One action for one reducer, sounds elegant no?

## Slice

But probably the most delicious aspect of @reduxjs/toolkit is their slice method, one method to rule them all! Check out how I used it in my project:

import {createSlice} from '@reduxjs/toolkit'
import { apiCallBegan } from '../middleware/middleware-actions'
const statusTypes = {LOADING: "loading", LOADED: "loaded", ERRORSTATUS: "error"}
const {LOADING, LOADED, ERRORSTATUS} = statusTypes
//Slice
const slice = createSlice({
name: "projects",
initialState: {
status: LOADING,
order: [],
data: {},
},
reducers: {
projectsAdded: (state, action) => {
state.data = {}
state.order = []
for(let i of action.payload.projects.data){
state.data[i.id] = i.attributes
state.data[i.id].loadStatus = LOADED
state.order.push(i.id)
}
state.status = LOADED
},
projectDeleted: (state, action) => {
const id = action.payload.project.id
delete state.data[action.payload.project.id]
state.order = state.order.filter(i => i.toString() !== id.toString())state.status = LOADED
},
projectUpdated: (state, action) => {
const id = action.payload.project.data.id
const arrIndex = state.order.indexOf(id)
state.data[id] = action.payload.project.data.attributes
if(arrIndex === -1) state.order.push(id)
state.data[id].loadStatus = LOADED
},
inError: (state, action) => {
state.status = ERRORSTATUS
state.error = action.payload.error
}
}
})
export const {projectsAdded, projectDeleted, projectUpdated} = slice.actions
const {inError, projectsLoading} = slice.actions
export default slice.reducer
export const loadProjects = () => apiCallBegan({
url: "/projects",
method: 'get',
onStart: projectsLoading.type,
onSuccess: projectsAdded.type,
onError: inError.type
})
export const patchProject = data => apiCallBegan({
url: `/projects/${data.id}`,
method: 'patch',
data,
onSuccess: projectUpdated.type,
onError: inError.type
})
export const loadProject = data => apiCallBegan({
url: `/projects/${data.id}`,
method: 'get',
data: data,
onStart: projectsLoading.type,
onSuccess: projectUpdated.type,
onError: inError.type
})
export const deleteProject = data => apiCallBegan({
url: `/projects/${data.id}`,
method: 'delete',
onSuccess: projectDeleted.type,
onError: inError.type
})

Ok so that’s a lot, but we can break it down simple!
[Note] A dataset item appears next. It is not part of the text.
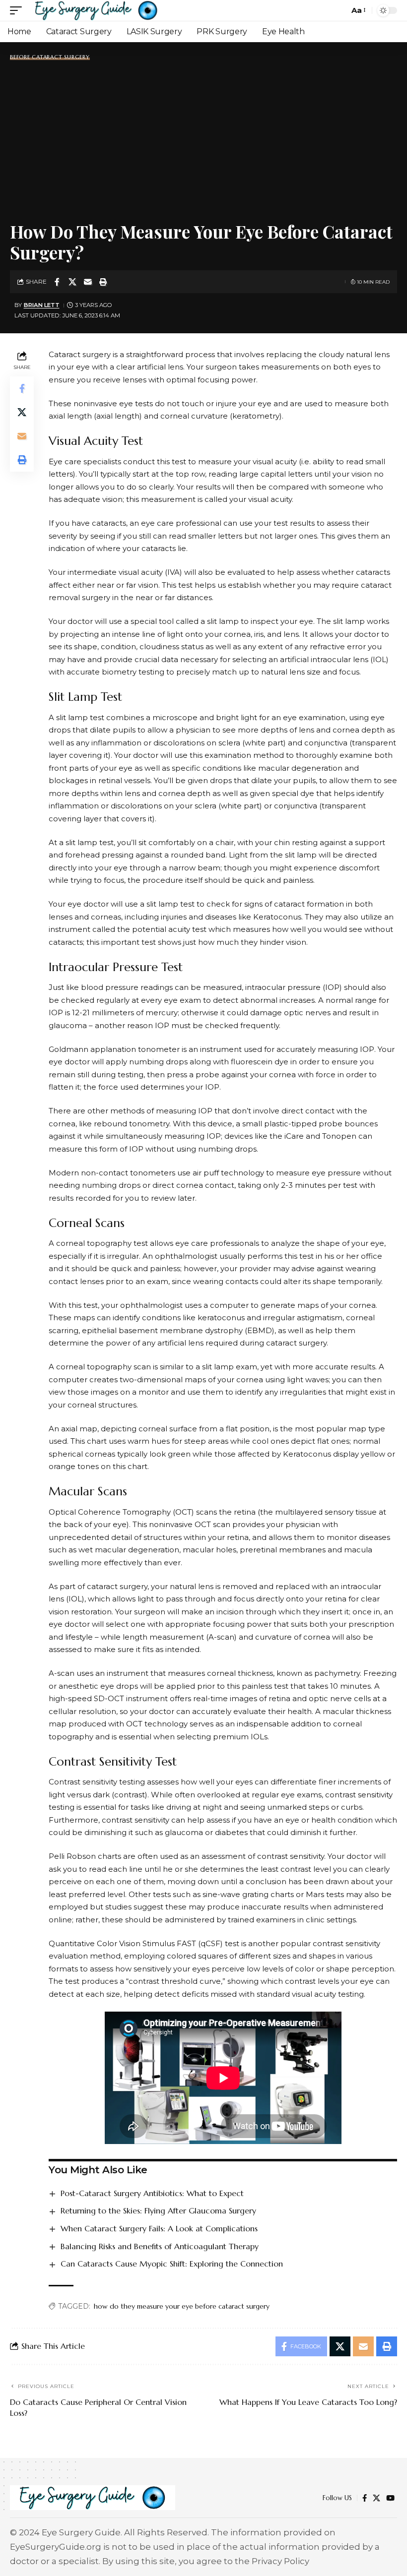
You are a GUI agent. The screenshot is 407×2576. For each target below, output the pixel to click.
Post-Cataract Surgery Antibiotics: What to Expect (152, 2193)
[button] (18, 10)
If we look at the slice variable we see that we’re only creating three objects, a name, an initial state and reducers. The magic of these reducers is that they automatically map to actions! In fact the slice can return actions, and when we can the reducer with a provided action, it’ll run the function associated with its reducer. Very neat indeed.

Also you may be tearing your hair out ’cause it looks like I’m mutilating the poor state, for shame! Actually I’m not, @reduxjs/toolkit actually passes the function to immer. Immer is a JS library that’s all about preserving immutibility. It’s smart enough to see what changes we are making to this Pseudo Store State and return a new Store with those changes, all without having to do any destructuring, or Object.assign -ing. So fancy!

It’s been a really really good time learning from Flatiron, I can only hope it continues to grow and get better from here!